Ebola Couldn’t ‘Turn Down’ Liberia’s Nightlife for Long
On a warm Friday night in Paynesville, a Liberian community founded by settlers from the United States and their descendants 150 years ago, music is thumping from all directions. An Ebola-induced curfew was lifted about two weeks ago and young Liberians are thronging in the thousands to enter Royal Plus, a nightspot not far from a series of emergency Ebola treatment units on the outskirts of Monrovia, Liberia’s capital. These hulking facilities line the long route to Monrovia from the country’s international airport, which continues to be serviced by only a handful of the international carriers that made stops in Liberia before the height of the Ebola crisis.

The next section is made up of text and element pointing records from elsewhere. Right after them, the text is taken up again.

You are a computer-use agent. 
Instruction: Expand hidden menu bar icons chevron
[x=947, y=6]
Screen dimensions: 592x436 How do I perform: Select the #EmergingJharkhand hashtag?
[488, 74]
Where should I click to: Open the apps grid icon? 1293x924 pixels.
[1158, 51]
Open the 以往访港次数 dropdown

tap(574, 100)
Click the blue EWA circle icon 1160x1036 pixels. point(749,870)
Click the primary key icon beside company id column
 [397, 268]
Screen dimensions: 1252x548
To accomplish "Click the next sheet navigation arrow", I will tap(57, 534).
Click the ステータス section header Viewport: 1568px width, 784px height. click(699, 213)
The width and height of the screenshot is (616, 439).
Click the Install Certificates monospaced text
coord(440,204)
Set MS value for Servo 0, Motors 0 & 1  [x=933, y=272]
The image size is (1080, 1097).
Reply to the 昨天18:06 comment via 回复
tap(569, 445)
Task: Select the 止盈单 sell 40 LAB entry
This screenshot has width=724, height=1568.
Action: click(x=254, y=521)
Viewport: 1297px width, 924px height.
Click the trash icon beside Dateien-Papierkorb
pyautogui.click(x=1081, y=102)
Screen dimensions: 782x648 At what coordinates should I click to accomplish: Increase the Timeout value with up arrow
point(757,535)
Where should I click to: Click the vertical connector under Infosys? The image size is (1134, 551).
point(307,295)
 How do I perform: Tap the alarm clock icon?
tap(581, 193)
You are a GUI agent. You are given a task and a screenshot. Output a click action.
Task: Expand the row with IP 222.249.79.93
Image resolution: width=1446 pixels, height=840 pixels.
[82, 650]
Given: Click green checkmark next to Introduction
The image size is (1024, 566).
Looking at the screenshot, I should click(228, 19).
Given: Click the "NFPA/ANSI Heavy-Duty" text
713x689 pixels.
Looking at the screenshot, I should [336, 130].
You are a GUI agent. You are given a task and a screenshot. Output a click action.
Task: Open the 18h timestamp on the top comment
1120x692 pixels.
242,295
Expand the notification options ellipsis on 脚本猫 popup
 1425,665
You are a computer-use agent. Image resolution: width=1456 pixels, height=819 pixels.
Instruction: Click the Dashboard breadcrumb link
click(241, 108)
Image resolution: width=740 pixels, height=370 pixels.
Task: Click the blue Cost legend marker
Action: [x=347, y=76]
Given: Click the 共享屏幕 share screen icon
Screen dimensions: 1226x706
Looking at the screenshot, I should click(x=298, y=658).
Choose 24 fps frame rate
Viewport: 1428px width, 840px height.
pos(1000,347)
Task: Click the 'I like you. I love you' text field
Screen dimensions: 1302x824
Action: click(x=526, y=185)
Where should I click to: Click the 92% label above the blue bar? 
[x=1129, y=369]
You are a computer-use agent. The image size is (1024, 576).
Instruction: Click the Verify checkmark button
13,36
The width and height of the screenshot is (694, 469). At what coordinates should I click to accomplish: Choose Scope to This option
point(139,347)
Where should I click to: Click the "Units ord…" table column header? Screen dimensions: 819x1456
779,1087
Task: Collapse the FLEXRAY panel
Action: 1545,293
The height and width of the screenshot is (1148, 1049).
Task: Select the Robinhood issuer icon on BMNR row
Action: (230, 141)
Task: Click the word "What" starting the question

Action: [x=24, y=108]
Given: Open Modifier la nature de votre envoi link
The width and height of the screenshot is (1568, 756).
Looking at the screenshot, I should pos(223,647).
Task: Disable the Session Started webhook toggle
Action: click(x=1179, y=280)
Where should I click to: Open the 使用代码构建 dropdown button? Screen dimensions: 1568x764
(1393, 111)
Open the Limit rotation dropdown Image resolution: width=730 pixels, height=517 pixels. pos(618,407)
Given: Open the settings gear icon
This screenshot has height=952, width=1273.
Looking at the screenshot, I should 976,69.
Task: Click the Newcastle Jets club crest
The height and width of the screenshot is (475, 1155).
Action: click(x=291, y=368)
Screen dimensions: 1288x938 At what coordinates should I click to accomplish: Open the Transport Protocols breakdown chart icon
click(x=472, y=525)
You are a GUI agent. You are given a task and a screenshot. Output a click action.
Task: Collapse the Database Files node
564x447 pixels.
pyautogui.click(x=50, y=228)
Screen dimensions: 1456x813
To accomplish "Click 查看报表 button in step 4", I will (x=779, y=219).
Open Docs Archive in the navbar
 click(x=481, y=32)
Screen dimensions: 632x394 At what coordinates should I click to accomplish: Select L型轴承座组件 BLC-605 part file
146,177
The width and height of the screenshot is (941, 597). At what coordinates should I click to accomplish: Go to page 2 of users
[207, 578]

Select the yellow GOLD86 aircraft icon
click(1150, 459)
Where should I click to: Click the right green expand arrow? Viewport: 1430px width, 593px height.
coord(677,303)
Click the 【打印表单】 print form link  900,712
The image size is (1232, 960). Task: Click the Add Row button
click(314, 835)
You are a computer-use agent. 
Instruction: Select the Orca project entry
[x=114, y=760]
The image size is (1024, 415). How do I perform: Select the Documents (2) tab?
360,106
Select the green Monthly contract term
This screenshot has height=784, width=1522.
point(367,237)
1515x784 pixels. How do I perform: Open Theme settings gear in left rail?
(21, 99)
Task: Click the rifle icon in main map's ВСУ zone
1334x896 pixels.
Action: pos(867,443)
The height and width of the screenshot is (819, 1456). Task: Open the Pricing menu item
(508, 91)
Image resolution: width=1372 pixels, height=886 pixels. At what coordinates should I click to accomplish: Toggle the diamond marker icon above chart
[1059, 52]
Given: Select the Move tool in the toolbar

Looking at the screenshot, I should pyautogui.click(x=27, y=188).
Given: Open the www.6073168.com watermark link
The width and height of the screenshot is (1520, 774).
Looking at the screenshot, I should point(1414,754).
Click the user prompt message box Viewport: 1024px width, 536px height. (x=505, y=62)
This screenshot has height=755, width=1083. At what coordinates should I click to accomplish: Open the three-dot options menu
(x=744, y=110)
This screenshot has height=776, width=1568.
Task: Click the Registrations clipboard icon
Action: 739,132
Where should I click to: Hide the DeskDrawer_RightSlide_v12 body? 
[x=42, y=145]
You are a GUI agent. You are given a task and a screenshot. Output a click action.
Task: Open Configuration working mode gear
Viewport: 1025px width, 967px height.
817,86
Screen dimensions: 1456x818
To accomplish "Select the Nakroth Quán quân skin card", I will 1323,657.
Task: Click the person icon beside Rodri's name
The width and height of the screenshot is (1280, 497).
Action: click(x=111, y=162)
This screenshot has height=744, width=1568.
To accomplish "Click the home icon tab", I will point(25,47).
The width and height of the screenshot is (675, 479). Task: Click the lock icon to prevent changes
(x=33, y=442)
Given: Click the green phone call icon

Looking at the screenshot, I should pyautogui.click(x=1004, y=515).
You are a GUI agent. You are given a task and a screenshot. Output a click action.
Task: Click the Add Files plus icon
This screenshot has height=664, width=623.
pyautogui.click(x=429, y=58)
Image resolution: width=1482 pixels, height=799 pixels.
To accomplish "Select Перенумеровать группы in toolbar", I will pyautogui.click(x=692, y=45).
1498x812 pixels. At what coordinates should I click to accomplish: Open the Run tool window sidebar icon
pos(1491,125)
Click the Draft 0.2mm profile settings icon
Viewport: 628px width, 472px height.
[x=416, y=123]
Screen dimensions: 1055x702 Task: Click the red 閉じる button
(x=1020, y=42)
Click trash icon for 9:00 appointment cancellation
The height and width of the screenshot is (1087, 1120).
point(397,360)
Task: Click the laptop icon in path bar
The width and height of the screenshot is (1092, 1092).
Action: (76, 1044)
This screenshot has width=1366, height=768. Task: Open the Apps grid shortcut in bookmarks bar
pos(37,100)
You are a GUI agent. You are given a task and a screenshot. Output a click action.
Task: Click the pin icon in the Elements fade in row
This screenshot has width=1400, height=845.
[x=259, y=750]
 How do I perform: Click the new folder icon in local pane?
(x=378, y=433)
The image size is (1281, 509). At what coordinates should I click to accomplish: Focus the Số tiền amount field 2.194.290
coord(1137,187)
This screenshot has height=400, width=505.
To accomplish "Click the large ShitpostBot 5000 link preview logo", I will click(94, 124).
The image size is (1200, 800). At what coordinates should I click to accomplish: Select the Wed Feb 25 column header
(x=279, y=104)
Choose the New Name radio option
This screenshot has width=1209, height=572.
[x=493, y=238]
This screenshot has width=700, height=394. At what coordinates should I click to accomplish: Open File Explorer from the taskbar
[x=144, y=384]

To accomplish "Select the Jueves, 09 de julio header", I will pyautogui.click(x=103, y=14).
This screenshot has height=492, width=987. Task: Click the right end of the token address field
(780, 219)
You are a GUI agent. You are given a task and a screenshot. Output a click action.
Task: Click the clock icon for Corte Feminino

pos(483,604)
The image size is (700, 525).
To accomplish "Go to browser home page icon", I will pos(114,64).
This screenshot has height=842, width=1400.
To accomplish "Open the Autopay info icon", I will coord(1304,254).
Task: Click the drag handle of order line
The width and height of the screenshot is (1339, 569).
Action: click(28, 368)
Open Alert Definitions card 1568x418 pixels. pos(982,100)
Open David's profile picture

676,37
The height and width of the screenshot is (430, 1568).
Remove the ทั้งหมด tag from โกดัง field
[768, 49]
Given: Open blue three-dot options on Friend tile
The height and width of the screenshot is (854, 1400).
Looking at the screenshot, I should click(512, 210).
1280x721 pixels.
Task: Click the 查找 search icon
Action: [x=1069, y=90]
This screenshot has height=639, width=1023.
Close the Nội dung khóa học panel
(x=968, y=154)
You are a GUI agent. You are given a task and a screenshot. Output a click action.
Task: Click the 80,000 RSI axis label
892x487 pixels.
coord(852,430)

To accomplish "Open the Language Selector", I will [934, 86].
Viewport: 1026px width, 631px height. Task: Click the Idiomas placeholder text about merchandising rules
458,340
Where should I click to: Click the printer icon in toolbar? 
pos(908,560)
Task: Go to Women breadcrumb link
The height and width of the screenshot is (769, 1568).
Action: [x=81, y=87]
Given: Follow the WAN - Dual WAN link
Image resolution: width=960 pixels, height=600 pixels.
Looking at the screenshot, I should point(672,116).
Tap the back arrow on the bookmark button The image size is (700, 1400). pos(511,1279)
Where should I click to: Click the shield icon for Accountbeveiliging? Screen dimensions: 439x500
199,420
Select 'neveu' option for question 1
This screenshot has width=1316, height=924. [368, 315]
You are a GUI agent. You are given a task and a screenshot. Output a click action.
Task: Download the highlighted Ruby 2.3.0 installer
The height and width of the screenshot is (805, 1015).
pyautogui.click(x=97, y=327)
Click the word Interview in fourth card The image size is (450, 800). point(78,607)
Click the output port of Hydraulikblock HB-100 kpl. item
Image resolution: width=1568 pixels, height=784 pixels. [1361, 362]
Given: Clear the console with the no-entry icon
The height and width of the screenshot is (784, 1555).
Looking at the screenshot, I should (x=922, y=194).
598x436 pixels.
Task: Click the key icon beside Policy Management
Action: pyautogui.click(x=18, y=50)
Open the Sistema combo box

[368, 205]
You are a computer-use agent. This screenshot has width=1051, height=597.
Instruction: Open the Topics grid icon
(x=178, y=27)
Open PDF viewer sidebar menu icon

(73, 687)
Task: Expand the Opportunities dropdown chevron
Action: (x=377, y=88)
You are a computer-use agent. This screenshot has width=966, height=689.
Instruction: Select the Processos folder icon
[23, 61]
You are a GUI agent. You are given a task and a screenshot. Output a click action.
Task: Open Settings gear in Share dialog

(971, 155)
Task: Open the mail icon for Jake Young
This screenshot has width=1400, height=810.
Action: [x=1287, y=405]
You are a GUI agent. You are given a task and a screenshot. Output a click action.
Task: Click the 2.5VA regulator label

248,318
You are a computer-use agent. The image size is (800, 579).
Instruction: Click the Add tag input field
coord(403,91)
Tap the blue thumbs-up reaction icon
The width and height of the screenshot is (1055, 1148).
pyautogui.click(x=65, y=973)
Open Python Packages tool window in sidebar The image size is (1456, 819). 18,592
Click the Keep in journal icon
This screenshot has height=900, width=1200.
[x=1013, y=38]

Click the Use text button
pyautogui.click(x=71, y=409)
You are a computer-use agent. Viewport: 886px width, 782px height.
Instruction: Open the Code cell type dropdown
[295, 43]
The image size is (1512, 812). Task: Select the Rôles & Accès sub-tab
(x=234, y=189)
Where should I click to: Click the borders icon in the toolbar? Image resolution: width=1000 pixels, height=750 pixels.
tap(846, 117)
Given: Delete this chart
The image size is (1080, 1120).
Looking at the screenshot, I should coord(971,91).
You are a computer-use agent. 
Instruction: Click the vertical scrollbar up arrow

While the economic effects of Ebola have been significant, the country has reached the halfway mark to a declaration of being Ebola free and Monrovia’s youth are now ready to have fun. As Takun J, one of the leading proponents of Liberian urban music, known locally as ‘hip-co,’ notes, “We can’t escape from entertainment.” Despite the challenges wrought by Ebola, Takun’s nightspot, Block 146, remained open throughout the crisis. Live performances, beauty pageants, and film-house screenings are starting to resume as normal. Indicative of this shift, the line for admission into Royal Plus is dozens deep, despite an admission fee of 200 Liberian dollars, which at more than $2 U.S. is greater than the daily incomes of most Liberians.